WHAT THE EXERCISE ASKS: When you reach the records below, output each one exactly.

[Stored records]
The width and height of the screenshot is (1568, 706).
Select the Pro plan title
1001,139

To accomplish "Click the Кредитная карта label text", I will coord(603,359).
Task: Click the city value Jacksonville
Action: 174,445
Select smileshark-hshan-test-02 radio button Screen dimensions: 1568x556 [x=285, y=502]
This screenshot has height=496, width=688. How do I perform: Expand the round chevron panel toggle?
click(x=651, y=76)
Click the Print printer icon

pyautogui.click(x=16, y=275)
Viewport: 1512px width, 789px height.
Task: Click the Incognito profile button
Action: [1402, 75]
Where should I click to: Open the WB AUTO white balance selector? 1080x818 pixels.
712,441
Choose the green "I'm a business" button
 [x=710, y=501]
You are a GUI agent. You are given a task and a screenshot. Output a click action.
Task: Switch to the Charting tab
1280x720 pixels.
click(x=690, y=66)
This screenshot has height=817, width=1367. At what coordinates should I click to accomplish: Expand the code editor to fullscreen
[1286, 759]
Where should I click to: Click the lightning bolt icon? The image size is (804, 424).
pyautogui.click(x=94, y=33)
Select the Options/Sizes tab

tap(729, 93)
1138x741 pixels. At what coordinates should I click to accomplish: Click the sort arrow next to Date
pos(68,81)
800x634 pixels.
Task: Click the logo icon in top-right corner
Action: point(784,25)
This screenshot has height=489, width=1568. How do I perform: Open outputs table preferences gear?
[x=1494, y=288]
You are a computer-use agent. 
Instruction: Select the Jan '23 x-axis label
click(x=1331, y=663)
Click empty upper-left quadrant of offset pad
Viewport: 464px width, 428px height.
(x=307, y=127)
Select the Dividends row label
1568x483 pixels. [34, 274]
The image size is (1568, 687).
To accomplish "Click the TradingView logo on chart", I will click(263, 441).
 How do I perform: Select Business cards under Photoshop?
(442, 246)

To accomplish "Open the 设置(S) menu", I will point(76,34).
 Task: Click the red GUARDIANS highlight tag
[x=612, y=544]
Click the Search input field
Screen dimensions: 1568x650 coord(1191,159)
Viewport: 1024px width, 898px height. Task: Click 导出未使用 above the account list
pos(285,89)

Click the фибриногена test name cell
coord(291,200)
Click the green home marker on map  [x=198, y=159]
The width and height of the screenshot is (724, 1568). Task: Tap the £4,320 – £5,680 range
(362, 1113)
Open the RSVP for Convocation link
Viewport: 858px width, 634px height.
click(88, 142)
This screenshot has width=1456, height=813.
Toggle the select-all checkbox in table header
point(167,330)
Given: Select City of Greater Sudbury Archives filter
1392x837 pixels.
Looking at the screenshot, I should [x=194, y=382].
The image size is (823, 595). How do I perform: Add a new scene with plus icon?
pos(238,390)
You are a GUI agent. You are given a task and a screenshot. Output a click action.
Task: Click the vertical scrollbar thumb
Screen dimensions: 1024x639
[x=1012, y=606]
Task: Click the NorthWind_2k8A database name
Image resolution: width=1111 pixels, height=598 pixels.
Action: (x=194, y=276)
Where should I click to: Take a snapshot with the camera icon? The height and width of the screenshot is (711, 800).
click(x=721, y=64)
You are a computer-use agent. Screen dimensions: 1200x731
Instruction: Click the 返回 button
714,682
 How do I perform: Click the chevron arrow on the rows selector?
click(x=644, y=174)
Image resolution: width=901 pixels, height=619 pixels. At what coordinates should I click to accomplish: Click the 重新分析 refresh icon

RESPONSE TO THIS TASK:
The width and height of the screenshot is (1568, 706).
Select the Pro plan title
1001,139

To accomplish "Click the Кредитная карта label text", I will coord(603,359).
Task: Click the city value Jacksonville
Action: 174,445
Select smileshark-hshan-test-02 radio button Screen dimensions: 1568x556 [x=285, y=502]
This screenshot has height=496, width=688. How do I perform: Expand the round chevron panel toggle?
click(x=651, y=76)
Click the Print printer icon

pyautogui.click(x=16, y=275)
Viewport: 1512px width, 789px height.
Task: Click the Incognito profile button
Action: [1402, 75]
Where should I click to: Open the WB AUTO white balance selector? 1080x818 pixels.
712,441
Choose the green "I'm a business" button
 [x=710, y=501]
You are a GUI agent. You are given a task and a screenshot. Output a click action.
Task: Switch to the Charting tab
1280x720 pixels.
click(x=690, y=66)
This screenshot has height=817, width=1367. At what coordinates should I click to accomplish: Expand the code editor to fullscreen
[1286, 759]
Where should I click to: Click the lightning bolt icon? The image size is (804, 424).
pyautogui.click(x=94, y=33)
Select the Options/Sizes tab

tap(729, 93)
1138x741 pixels. At what coordinates should I click to accomplish: Click the sort arrow next to Date
pos(68,81)
800x634 pixels.
Task: Click the logo icon in top-right corner
Action: point(784,25)
This screenshot has height=489, width=1568. How do I perform: Open outputs table preferences gear?
[x=1494, y=288]
You are a computer-use agent. 
Instruction: Select the Jan '23 x-axis label
click(x=1331, y=663)
Click empty upper-left quadrant of offset pad
Viewport: 464px width, 428px height.
(x=307, y=127)
Select the Dividends row label
1568x483 pixels. [34, 274]
The image size is (1568, 687).
To accomplish "Click the TradingView logo on chart", I will click(263, 441).
 How do I perform: Select Business cards under Photoshop?
(442, 246)

To accomplish "Open the 设置(S) menu", I will point(76,34).
 Task: Click the red GUARDIANS highlight tag
[x=612, y=544]
Click the Search input field
Screen dimensions: 1568x650 coord(1191,159)
Viewport: 1024px width, 898px height. Task: Click 导出未使用 above the account list
pos(285,89)

Click the фибриногена test name cell
coord(291,200)
Click the green home marker on map  [x=198, y=159]
The width and height of the screenshot is (724, 1568). Task: Tap the £4,320 – £5,680 range
(362, 1113)
Open the RSVP for Convocation link
Viewport: 858px width, 634px height.
click(88, 142)
This screenshot has width=1456, height=813.
Toggle the select-all checkbox in table header
point(167,330)
Given: Select City of Greater Sudbury Archives filter
1392x837 pixels.
Looking at the screenshot, I should [x=194, y=382].
The image size is (823, 595). How do I perform: Add a new scene with plus icon?
pos(238,390)
You are a GUI agent. You are given a task and a screenshot. Output a click action.
Task: Click the vertical scrollbar thumb
Screen dimensions: 1024x639
[x=1012, y=606]
Task: Click the NorthWind_2k8A database name
Image resolution: width=1111 pixels, height=598 pixels.
Action: (x=194, y=276)
Where should I click to: Take a snapshot with the camera icon? The height and width of the screenshot is (711, 800).
click(x=721, y=64)
You are a computer-use agent. Screen dimensions: 1200x731
Instruction: Click the 返回 button
714,682
 How do I perform: Click the chevron arrow on the rows selector?
click(x=644, y=174)
Image resolution: width=901 pixels, height=619 pixels. At what coordinates should I click to accomplish: Click the 重新分析 refresh icon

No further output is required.